All 55,000 pages of them.
The Colony Public Library recently began a project where it will digitize the city's newspapers that date back to The Colony’s beginnings.
The library secured a scanning machine to digitize original editions of local newspapers thanks to a fundraiser by The Colony’s Friends of the Library.
Once the project is complete the library expects to have an online, searchable option for newspapers covering The Colony that go back to 1969.
Megan Charters, director at The Colony Public Library, said this project is important in preserving The Colony’s history.
“These papers are the only known existing copies in The Colony, Texas and the U.S.” Charters said. “They represent the most whole and continuous source of information on the history of The Colony from when it started as a Fox & Jacobs housing development, to when it became a Municipal Utility District, to its incorporation as a city, and everything after.”
Not to mention the slow yellowing of the older papers.
“It’s important to preserve them,” she said.
She said often times residents will come to the library to look for some historical information on the city, such as the well-known “purple house.”
“People sometimes ask about looking at a newspaper from 1986,” Charters said. “But if they don’t know the date, they have to search through page after page.”
The collection will include several newspapers that have covered The Colony over the years, beginning with “The Little Elm Tide,” in the early days and its current newspaper “The Colony Courier-Leader,” which is part of Star Local Media.
News in The Colony was first covered by “The Tide,” which was owned and operated by Jack and Mary Blalock.
The Blalock family moved from Arizona to Texas in 1974 after reading about Fox and Jacobs housing development. They bought “The Little Elm Tide,” which covered The Colony until 1976.
“The couple took a gamble and moved to Texas, reasoning that the new community would eventually need a newspaper,” Charters said. “They arrived in Texas two months before the first residents of The Colony and settled nine miles north in Little Elm.”

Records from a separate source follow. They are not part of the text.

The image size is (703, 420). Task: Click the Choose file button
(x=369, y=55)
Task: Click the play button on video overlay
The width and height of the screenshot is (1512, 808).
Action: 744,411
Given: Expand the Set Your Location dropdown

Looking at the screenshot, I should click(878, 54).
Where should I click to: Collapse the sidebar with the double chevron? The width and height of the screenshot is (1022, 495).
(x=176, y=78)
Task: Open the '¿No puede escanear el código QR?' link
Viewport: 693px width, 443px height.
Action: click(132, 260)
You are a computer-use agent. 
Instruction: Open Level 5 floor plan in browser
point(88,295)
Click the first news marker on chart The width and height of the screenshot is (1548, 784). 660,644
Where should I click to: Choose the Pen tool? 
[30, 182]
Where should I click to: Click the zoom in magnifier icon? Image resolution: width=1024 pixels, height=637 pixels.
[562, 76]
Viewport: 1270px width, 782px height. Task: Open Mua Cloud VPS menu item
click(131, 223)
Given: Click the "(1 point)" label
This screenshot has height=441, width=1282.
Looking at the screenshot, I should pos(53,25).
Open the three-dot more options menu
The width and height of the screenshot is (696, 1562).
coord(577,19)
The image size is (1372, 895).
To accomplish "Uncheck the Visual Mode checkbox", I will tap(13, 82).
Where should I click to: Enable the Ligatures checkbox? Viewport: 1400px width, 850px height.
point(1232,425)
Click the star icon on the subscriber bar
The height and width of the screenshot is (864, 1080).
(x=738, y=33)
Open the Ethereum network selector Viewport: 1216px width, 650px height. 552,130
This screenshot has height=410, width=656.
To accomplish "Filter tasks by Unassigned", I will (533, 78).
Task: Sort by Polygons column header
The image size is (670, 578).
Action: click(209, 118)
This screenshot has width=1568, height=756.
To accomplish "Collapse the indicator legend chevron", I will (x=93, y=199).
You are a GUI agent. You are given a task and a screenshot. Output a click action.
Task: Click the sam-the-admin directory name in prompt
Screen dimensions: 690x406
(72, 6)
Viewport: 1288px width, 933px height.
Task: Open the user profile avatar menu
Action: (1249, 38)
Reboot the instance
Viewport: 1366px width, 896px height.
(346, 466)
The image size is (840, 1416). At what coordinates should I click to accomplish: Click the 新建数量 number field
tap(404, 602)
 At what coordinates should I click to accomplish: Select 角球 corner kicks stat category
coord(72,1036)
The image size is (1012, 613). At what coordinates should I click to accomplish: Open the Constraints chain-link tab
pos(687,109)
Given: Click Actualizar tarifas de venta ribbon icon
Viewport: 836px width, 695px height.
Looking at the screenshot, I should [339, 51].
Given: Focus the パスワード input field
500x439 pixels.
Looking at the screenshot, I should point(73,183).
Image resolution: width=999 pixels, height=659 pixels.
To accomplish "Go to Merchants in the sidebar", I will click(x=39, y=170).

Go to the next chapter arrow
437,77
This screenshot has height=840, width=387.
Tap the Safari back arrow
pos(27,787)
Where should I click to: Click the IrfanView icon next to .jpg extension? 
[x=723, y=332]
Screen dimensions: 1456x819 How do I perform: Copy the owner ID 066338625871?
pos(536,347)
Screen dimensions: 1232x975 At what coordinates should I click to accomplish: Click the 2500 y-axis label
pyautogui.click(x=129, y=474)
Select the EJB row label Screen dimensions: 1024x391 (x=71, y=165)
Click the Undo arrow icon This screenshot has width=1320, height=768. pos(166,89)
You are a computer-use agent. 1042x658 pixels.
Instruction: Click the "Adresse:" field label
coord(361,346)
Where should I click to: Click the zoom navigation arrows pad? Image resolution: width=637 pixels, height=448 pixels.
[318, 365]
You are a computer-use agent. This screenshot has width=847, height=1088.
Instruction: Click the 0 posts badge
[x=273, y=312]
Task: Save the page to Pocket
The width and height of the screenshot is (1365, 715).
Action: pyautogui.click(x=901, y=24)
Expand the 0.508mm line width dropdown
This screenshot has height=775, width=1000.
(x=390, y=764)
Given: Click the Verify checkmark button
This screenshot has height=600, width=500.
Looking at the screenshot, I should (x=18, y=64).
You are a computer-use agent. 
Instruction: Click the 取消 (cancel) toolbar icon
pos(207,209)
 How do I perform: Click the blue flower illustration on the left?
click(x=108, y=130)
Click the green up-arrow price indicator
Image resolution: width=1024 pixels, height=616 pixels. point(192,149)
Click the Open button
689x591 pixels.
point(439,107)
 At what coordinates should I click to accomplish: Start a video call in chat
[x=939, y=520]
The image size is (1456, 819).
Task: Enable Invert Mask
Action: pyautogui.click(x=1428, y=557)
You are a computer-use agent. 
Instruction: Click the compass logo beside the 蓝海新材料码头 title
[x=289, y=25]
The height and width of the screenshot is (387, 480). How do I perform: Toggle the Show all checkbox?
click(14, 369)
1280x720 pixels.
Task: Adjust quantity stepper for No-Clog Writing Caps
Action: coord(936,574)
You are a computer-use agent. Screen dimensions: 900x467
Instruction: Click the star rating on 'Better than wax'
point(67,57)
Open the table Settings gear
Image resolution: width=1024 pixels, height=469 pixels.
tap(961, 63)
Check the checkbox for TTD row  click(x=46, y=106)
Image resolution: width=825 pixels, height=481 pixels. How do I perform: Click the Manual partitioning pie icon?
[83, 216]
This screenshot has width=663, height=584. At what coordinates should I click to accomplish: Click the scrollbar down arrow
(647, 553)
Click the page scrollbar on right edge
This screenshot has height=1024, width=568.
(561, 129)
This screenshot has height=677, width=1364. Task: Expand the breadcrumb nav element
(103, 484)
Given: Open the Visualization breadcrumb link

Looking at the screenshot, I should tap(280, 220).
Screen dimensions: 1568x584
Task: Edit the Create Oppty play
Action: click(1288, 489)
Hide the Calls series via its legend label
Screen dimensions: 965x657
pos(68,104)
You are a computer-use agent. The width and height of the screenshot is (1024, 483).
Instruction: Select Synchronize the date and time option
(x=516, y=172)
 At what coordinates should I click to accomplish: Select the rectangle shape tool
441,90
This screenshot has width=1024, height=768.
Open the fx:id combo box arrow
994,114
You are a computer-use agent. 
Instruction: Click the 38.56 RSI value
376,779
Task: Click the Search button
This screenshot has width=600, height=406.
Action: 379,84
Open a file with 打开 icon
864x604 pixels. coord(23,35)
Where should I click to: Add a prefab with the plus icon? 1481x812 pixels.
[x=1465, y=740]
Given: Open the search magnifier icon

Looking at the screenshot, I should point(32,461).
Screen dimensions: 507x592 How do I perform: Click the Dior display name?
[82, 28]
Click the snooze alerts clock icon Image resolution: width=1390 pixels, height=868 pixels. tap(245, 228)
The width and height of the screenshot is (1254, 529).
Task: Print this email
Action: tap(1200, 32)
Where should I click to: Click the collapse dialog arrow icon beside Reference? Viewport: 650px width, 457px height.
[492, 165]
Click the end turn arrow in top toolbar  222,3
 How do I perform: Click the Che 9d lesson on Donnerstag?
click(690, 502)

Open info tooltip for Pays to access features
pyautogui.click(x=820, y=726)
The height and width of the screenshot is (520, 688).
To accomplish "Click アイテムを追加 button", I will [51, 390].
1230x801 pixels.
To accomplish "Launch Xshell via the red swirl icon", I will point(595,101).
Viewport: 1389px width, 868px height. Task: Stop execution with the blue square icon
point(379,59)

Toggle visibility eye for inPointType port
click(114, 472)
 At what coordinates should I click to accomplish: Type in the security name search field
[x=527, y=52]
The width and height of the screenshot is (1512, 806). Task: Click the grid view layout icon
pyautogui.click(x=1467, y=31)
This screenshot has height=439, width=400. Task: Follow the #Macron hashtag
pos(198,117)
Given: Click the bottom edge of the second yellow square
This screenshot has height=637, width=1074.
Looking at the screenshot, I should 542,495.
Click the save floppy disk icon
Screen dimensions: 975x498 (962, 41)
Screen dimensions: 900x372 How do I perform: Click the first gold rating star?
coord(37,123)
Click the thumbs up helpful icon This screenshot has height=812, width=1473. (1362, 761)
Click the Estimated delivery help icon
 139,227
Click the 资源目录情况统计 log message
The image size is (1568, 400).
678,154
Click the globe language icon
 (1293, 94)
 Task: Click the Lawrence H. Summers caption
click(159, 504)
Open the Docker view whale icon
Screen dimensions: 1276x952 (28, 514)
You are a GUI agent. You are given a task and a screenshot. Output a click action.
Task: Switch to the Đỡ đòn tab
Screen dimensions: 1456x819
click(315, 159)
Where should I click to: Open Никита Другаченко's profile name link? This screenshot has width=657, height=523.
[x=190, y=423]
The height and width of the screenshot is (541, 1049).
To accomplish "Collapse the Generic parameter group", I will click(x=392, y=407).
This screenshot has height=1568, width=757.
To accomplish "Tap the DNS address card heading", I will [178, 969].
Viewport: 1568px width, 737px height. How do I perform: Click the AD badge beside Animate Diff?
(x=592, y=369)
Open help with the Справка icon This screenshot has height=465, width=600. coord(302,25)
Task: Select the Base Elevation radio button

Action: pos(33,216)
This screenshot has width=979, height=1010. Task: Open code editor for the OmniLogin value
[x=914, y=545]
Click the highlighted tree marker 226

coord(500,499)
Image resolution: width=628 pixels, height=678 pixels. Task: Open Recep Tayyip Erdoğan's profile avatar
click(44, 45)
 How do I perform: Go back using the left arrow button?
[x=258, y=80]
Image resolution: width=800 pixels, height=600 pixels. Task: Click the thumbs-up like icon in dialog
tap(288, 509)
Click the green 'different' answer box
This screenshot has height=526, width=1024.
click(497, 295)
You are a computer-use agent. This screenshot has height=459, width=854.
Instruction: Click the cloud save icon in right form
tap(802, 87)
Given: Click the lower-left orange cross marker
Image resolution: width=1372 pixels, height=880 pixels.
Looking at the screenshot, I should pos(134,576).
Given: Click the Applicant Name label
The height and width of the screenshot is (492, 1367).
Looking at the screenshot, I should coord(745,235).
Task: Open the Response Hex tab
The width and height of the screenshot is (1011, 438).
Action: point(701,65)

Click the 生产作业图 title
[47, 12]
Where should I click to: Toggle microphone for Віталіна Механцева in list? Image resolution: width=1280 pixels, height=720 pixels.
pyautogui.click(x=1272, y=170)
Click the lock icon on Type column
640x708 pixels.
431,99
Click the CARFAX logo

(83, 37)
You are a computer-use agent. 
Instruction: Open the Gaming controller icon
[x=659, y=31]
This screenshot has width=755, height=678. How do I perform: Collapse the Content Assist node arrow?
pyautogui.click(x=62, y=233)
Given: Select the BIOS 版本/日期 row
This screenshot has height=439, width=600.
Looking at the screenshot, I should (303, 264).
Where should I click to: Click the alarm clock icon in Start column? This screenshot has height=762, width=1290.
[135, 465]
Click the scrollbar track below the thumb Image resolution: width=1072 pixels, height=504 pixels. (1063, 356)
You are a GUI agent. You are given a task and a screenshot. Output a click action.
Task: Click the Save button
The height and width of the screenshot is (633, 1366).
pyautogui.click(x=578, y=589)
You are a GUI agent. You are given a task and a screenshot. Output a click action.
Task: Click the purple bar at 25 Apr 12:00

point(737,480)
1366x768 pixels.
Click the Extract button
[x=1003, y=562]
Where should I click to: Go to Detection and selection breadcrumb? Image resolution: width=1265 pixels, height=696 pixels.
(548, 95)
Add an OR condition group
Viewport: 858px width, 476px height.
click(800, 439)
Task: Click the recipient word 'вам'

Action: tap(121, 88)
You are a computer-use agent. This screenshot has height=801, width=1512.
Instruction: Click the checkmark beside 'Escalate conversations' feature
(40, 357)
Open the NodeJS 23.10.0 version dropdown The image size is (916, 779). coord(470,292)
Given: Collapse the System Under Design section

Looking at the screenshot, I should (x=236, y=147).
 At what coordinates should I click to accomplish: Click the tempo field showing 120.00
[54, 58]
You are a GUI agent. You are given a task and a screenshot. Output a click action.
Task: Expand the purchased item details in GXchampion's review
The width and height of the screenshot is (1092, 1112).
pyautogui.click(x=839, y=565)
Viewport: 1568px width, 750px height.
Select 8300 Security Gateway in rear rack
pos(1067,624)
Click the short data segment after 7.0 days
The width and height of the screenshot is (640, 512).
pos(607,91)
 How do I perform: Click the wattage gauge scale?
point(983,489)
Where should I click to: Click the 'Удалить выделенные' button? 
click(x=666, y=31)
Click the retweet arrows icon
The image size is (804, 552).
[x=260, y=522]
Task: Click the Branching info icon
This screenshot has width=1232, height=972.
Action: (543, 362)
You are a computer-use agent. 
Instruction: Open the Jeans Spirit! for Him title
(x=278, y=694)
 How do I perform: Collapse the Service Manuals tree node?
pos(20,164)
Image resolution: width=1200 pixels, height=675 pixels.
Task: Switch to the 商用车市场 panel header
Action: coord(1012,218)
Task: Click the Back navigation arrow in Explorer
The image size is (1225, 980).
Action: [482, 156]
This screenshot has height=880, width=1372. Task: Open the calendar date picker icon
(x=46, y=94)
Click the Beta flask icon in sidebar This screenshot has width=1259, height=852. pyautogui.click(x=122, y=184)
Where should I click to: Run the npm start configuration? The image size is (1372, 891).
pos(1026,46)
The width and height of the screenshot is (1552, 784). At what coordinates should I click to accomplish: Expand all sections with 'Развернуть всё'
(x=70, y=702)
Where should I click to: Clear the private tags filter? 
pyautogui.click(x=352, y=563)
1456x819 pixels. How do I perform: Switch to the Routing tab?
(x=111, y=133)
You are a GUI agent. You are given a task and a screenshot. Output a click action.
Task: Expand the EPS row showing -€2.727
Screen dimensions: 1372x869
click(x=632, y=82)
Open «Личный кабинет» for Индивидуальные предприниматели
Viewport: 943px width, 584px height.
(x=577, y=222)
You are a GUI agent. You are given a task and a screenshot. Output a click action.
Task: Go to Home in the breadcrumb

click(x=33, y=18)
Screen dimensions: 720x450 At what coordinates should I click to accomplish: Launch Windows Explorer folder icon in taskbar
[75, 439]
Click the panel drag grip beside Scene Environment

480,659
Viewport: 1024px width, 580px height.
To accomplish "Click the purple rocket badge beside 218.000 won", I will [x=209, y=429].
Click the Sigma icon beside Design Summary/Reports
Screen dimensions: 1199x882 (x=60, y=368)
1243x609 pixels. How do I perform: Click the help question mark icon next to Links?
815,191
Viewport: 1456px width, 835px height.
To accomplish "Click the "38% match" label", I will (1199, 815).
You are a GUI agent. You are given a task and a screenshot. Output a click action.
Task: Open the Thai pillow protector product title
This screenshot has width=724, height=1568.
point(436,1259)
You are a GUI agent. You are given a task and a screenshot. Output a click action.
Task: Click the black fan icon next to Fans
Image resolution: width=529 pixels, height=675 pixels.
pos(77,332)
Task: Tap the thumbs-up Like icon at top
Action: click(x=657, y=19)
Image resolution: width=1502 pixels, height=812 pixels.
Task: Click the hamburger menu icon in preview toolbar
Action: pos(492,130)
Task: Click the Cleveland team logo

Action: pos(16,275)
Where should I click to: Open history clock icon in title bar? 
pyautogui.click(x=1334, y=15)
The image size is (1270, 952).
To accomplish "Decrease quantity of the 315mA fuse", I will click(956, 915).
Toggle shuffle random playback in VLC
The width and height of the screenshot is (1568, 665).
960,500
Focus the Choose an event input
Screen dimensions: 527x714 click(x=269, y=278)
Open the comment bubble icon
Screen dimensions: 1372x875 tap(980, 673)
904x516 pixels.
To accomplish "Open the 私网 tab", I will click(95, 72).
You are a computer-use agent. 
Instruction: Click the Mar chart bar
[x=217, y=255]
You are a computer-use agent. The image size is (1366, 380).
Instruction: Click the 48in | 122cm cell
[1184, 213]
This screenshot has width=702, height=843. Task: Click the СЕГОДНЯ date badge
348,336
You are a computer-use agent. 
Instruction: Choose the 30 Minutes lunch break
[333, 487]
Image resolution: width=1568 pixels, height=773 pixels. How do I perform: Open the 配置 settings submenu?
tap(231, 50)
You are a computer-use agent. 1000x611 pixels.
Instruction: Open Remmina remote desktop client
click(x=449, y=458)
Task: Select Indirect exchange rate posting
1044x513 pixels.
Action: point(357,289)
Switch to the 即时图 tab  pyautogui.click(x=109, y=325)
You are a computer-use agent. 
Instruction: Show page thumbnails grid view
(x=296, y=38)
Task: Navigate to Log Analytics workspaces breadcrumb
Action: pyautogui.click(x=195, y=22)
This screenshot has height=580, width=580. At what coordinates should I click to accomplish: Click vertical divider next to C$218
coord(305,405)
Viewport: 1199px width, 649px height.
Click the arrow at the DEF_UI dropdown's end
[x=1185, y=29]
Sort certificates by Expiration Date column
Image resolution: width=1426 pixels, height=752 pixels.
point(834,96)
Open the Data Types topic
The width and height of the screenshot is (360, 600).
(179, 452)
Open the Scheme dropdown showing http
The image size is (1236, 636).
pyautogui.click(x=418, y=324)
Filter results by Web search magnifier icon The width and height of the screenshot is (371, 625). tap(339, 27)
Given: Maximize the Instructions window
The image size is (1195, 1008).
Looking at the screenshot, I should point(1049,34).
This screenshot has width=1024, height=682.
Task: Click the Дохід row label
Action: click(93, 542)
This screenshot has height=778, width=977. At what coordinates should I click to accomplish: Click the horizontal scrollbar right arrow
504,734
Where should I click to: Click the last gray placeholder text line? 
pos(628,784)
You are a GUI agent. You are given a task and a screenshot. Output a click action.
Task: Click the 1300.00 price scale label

Jack Blalock then opened “The Colony Courier” in 1976, which covered the city until it stopped publishing in 1988. In 1997 a group of residents created their own version of “The Colony Courier,” which had no connection to the previous title. It found itself going up against “The Colony Leader,” which started publishing in 1986. By the 1990s there were two other resident-published papers as well – “The Colony Challenge” and “The Colony Times.”
“People called it a newspaper war because for such a small town back then it was not usual to have so many papers,” Charters said.
In 1999 “The Leader” and “The Courier” merged into what is now “The Colony Courier-Leader.” The collection will also include “The Little Elm Journal,” also a Star Local Media product.
The Blaclocks donated their papers to the library, and the library subscribed to the papers that followed.
Charters said the library has just begun the process of digitizing the newspapers. She said the library received the scanning machine about a month ago, and library staff is going through the training and organizing the papers now.
“We’re starting in 1968 and moving forward,” Charters said.
She said after all of the pages are scanned in the file will be sent to the University of North Texas to have them put into the Portal to Texas History. There, the files will be made keyword searchable.
Charters said about three and a half years worth of newspapers have already been digitized thanks to a grant.
“This will outline everything in the history of The Colony,” Charters said. “These papers literally include the names of the first people who moved in. They cover politics, news and the formation of The Colony even before it was a city. It has all of the information we have used at the library to create a historical document.”
Charters said when the library posts its Milestone Monday feature online nearly all of the information comes from old newspapers.
“Since they’re not digitized we have a very dedicated volunteer, Don Beckal, who flips through page after page,” Charters said. “To have 55,000 pages digitized would be amazing.”